As I was finishing law school in 1993 and making the job interview rounds, I found myself sitting across from a pleasant but tired and distracted federal judge who was interviewing me for a judicial clerkship. My carefully worded resume sat unmarked in front of him.
“What,” he asked me, “do you think is the biggest problem in the federal judiciary today?”
I was not ready for this question. While I was wholly prepared to expound on myriad topics related to myself – my fascinating background, my ambitious professional aspirations, my storied law review career about which the village children sang songs of praise – I had no idea “the federal judiciary” was a “thing” about which people “thought.”
I mumbled something about “finite resources” while the judge avoided making eye contact with me. As it was clear I was going to jabber nervously at him until he invoked the mercy rule, he put up his hand after about forty-five seconds.
“No.” he said, leaning back in his chair. “The correct answer is the federalization of street crime.”
The judge and I made polite conversation for a few minutes before I was ushered out of his chambers by his secretary who was, no doubt, preparing the letter regretting to inform me I had not been selected. It arrived two days later. It was probably for the best, I remember telling myself. I had no idea what he was talking about. After nearly two decades as a prosecutor and criminal defense attorney in state and federal courts, I now know all too well what he meant and what Justice Scalia was referring to in his recent Congressional testimony.
The importation and street sale of illegal narcotics is a nasty but relatively predictable business which, until about 1980, was generally policed by local law enforcement and prosecuted by Assistant District Attorneys under state law.
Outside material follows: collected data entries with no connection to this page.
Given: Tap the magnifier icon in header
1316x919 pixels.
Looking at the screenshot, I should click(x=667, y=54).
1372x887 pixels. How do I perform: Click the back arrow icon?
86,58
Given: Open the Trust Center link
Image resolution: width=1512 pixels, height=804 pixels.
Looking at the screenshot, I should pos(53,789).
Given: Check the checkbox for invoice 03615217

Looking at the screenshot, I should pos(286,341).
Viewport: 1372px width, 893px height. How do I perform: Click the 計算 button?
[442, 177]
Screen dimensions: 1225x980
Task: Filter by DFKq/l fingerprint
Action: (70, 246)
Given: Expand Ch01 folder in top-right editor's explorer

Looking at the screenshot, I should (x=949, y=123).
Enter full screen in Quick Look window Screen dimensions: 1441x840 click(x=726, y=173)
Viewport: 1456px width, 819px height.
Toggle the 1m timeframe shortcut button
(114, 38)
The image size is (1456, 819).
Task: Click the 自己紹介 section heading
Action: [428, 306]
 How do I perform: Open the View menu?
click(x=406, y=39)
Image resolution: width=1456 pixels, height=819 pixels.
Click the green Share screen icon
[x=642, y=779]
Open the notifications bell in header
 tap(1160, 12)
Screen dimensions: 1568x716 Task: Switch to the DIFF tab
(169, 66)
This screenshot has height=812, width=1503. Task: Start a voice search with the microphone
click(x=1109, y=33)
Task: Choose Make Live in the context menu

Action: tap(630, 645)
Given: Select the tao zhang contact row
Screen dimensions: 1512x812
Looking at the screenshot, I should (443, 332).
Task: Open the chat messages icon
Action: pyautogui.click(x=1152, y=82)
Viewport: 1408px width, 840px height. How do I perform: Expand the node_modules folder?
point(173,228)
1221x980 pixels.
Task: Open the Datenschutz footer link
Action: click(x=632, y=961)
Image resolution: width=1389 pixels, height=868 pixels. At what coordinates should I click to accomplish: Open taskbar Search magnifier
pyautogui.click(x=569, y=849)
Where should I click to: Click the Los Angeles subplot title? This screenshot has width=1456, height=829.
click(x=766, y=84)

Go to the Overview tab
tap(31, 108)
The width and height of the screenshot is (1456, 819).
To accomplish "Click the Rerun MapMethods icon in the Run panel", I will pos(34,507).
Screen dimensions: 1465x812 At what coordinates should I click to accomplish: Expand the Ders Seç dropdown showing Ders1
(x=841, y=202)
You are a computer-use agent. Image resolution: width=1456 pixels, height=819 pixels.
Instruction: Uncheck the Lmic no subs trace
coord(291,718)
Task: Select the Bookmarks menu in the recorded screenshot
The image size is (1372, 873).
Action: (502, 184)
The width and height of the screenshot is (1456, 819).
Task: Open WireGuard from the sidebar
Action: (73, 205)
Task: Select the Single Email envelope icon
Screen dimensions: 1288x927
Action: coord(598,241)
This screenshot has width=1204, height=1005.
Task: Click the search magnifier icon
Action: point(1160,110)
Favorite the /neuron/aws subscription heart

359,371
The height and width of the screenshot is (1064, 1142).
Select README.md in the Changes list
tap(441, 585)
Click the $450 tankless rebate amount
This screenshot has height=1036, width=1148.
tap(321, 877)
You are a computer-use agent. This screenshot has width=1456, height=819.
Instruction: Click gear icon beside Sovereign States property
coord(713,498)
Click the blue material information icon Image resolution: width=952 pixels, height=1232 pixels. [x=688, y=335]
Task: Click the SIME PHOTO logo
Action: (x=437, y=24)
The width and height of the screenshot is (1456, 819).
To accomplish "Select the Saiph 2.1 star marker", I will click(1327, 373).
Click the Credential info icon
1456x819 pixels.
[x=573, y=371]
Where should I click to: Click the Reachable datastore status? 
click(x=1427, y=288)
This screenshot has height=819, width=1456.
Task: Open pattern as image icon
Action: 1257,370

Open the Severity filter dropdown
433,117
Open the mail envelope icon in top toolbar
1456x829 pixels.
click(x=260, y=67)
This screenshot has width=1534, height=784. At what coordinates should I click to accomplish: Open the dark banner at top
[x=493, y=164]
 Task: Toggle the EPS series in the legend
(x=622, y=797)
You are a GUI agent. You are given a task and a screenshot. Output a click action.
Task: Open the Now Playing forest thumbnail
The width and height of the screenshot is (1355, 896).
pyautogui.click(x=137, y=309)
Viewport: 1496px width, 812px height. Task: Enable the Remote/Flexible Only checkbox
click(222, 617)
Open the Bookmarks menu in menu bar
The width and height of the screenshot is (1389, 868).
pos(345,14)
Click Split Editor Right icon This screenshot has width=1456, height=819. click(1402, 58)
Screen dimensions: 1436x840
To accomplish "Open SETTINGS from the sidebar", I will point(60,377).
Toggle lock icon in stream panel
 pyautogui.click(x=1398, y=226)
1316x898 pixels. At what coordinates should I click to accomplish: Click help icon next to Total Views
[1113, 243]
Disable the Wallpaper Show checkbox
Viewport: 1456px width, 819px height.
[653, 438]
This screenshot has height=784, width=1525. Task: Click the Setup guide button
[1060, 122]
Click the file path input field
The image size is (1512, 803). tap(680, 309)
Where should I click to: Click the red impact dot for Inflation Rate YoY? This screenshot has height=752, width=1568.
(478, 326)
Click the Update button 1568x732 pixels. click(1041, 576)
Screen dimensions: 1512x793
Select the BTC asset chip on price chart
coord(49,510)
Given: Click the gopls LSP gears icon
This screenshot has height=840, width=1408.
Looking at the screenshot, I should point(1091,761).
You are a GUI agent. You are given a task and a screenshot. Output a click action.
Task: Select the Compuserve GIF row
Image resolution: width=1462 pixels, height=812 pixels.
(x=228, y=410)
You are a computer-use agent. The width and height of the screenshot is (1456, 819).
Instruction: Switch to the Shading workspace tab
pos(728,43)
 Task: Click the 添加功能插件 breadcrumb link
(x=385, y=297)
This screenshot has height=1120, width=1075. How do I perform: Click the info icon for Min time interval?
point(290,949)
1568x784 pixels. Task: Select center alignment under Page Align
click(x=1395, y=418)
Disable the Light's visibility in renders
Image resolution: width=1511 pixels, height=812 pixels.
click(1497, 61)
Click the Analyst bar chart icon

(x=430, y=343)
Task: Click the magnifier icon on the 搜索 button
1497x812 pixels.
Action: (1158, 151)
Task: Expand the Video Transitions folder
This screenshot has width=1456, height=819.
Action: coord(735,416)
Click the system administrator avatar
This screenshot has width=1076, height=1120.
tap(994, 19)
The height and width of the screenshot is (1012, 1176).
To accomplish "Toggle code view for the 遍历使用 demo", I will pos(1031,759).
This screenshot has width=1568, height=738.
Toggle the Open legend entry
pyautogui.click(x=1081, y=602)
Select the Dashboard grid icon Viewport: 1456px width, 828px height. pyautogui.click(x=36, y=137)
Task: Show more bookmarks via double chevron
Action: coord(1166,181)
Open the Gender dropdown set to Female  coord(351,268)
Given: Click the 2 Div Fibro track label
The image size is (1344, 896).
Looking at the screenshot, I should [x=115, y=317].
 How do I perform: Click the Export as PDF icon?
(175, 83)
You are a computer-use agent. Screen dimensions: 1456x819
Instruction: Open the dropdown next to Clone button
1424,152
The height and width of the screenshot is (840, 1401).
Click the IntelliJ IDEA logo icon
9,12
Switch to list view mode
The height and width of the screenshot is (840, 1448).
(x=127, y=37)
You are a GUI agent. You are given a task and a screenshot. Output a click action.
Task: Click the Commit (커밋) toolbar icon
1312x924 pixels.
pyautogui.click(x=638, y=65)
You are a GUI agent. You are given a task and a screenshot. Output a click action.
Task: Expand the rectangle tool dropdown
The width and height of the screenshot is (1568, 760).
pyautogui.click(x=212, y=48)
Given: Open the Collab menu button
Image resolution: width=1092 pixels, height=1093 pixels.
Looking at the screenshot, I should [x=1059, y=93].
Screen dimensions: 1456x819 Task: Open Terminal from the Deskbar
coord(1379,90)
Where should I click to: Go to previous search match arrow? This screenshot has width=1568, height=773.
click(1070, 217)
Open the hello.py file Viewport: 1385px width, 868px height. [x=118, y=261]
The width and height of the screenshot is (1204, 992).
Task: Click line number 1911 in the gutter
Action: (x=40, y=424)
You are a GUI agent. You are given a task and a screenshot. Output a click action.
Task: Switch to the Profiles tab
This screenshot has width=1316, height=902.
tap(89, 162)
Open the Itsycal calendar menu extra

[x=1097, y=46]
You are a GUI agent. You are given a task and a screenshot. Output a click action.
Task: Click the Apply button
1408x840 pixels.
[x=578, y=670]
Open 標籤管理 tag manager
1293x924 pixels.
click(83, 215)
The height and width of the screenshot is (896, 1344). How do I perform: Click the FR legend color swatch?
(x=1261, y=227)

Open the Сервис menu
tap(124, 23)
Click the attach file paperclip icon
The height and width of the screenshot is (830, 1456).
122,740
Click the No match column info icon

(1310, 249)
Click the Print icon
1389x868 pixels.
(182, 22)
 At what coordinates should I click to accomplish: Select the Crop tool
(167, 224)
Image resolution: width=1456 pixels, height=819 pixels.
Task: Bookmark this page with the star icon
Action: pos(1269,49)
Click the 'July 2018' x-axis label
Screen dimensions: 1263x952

For garden-variety Assistant District Attorneys like me, the division of labor was always well-understood. “Street crime” which included drugs, murder, robbery, assault, etc., (except for bank robberies, which were always prosecuted by the federales – the exception which proved the rule) were prosecuted by local prosecutors, leaving the wealthier and better-trained FBI and United States Attorneys to their labor-intensive investigations of more complex, multi-jurisdictional crimes.
When Congress made it the business of federal prosecutors to take down drug networks, however, a federal district court judge’s day went from applying Constitutional jurisprudence to sentencing drug users to prison according to guidelines set by Congress. This is the frustration which Justice Scalia expresses, the same frustration I couldn’t imagine in 1993 when I blew that job interview.
I recall a cartoon of a man reading a newspaper whose headline called for a “war on terrorism.”
“Will this be like when we declared war on drugs?” He asked his companion. “And then there weren’t any drugs anymore?”